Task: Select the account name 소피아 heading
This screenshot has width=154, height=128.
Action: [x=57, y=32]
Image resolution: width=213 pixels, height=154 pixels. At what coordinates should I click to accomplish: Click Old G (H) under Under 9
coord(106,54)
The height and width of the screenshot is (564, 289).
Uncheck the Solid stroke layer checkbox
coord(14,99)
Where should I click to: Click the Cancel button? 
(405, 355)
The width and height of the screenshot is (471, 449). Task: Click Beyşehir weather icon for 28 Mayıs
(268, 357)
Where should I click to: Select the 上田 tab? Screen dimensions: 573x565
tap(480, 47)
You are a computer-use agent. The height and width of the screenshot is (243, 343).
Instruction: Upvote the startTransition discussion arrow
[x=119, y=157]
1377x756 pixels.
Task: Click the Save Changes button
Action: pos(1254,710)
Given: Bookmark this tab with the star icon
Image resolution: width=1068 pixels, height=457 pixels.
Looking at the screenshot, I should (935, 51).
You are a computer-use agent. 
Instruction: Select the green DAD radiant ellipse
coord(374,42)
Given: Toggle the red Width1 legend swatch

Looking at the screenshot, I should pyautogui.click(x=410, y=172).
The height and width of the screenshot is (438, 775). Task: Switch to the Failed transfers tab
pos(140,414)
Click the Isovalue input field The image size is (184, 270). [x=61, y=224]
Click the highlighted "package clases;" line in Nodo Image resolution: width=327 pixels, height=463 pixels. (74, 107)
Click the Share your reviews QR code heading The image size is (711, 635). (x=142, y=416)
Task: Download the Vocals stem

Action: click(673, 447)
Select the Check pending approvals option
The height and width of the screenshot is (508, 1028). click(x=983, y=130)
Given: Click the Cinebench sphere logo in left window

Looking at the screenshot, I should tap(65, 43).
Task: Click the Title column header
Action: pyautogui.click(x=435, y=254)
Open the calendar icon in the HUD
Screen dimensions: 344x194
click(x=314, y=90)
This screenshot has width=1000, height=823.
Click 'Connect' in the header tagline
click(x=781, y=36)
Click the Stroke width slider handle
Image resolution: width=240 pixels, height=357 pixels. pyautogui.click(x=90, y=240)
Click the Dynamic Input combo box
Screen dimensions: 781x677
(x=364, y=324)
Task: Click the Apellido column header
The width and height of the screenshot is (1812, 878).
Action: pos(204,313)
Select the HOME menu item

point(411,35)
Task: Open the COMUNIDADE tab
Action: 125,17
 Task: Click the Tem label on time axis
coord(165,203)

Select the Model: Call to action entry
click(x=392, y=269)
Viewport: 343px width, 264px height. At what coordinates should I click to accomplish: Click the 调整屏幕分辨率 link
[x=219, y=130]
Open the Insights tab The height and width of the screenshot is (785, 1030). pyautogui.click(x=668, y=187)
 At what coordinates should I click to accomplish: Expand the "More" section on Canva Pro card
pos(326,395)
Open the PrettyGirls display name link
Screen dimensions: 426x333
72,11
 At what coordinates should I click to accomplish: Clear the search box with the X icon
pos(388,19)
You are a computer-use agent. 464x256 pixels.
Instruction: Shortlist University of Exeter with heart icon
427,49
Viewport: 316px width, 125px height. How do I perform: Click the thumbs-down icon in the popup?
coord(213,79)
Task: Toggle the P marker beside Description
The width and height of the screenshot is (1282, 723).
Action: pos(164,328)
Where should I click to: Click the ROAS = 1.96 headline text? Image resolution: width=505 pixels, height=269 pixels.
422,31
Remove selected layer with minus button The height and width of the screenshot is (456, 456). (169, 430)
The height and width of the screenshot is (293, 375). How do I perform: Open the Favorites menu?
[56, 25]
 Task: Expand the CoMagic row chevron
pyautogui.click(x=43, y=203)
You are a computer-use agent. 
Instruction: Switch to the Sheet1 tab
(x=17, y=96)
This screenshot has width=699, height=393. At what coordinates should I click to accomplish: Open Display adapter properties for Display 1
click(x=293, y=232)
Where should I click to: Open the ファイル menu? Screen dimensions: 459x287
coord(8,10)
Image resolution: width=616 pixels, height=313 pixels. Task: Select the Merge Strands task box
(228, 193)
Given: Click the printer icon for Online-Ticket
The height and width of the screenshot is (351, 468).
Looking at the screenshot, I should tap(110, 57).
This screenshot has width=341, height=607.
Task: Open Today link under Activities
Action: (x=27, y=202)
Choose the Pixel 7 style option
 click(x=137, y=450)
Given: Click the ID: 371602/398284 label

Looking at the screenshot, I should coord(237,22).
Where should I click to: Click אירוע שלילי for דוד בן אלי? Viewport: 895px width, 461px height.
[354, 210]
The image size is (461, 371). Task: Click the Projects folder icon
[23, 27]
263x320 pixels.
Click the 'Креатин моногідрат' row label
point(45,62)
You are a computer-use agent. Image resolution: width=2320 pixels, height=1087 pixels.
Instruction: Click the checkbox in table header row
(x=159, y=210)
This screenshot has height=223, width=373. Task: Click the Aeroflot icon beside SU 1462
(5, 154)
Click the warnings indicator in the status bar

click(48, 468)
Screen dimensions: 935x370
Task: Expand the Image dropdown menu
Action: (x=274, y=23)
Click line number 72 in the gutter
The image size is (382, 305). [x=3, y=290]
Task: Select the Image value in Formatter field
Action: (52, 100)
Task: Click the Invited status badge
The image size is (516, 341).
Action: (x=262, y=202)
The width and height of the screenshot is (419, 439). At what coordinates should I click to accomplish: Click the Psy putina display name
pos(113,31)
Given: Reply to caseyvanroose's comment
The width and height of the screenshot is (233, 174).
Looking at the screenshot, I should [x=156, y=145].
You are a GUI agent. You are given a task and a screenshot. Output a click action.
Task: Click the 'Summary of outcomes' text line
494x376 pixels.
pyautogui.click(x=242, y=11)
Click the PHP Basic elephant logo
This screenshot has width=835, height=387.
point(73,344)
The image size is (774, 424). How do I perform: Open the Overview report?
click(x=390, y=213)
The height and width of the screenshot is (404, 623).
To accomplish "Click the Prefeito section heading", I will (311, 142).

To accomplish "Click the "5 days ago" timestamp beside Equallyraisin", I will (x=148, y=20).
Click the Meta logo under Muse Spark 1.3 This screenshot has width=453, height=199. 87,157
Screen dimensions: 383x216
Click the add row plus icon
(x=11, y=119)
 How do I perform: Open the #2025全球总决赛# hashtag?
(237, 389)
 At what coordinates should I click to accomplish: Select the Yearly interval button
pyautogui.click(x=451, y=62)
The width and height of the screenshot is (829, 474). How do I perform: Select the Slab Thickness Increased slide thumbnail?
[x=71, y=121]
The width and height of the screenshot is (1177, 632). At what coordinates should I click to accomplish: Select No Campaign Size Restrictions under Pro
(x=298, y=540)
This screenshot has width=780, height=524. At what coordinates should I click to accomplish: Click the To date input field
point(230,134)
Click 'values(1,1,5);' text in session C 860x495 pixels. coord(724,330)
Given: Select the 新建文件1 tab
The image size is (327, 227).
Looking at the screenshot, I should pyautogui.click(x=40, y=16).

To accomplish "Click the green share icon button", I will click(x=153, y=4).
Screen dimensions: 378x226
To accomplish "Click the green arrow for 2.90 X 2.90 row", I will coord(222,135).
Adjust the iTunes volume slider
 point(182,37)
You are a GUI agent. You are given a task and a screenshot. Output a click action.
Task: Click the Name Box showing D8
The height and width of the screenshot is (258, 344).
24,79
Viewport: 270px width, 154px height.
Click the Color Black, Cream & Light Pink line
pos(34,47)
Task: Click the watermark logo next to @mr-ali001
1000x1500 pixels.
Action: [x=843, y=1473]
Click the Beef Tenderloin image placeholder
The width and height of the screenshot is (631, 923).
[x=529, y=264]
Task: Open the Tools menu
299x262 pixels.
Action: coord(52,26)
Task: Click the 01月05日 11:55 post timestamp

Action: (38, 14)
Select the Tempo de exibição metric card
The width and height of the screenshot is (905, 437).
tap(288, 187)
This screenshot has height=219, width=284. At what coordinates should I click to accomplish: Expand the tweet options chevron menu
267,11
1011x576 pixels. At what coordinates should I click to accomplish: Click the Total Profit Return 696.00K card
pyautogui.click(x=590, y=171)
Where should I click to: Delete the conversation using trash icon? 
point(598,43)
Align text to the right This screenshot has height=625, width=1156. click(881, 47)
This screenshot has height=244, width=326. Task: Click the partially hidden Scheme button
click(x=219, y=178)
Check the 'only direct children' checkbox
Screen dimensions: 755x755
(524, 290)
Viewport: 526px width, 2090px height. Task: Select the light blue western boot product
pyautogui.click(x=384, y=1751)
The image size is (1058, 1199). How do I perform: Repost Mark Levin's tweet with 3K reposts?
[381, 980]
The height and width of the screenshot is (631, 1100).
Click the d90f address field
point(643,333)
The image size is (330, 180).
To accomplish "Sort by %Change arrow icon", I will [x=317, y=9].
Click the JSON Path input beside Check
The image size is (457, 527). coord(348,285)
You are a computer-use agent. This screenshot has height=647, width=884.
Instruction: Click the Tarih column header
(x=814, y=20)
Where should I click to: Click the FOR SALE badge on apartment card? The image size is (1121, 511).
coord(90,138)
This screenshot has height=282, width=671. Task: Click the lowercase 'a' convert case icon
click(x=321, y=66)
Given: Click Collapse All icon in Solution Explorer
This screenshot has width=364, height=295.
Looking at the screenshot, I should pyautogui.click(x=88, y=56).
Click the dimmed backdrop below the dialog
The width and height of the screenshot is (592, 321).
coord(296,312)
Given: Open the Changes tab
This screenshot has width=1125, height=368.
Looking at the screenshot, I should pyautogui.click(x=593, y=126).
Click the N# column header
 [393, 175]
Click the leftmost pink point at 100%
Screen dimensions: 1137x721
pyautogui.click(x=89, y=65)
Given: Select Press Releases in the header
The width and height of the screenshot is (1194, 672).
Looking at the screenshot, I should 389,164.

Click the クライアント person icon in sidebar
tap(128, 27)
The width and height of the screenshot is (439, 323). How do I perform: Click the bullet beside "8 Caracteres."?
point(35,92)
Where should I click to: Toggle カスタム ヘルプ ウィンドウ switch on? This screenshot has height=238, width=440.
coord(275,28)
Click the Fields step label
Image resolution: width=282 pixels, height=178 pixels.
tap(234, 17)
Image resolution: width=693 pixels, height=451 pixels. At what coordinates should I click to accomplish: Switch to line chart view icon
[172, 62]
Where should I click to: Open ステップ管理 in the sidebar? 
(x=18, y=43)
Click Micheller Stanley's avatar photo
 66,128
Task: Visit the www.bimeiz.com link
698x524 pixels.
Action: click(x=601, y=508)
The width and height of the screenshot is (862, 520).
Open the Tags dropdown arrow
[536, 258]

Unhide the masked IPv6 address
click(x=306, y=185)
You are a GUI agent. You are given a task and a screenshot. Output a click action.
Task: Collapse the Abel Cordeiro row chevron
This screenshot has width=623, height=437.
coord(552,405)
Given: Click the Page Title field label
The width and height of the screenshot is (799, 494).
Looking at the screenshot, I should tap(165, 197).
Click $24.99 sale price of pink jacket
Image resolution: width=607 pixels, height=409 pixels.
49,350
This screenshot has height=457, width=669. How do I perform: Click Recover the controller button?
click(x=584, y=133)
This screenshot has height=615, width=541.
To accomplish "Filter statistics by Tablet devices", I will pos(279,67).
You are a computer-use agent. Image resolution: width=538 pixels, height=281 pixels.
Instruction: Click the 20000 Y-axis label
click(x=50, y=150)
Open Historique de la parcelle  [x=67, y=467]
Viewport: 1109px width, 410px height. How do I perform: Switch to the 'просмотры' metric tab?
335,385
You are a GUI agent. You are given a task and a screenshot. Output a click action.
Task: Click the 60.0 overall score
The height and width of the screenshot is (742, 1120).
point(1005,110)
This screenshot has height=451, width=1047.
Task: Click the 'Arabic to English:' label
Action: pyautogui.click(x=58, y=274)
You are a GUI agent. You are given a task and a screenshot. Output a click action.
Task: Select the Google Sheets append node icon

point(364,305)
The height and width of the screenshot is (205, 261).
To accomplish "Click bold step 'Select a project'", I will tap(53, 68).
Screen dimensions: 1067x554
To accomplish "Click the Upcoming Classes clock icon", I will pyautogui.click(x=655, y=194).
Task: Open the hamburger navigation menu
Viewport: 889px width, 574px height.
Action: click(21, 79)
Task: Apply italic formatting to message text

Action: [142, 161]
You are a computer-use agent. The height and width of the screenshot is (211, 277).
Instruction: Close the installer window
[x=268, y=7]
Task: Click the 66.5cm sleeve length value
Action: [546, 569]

▶ **Task brief**
Each line above that contains the word "step" should be copied.

▶ **Solution below**
Click the Fields step label
To accomplish "Click bold step 'Select a project'", I will tap(53, 68).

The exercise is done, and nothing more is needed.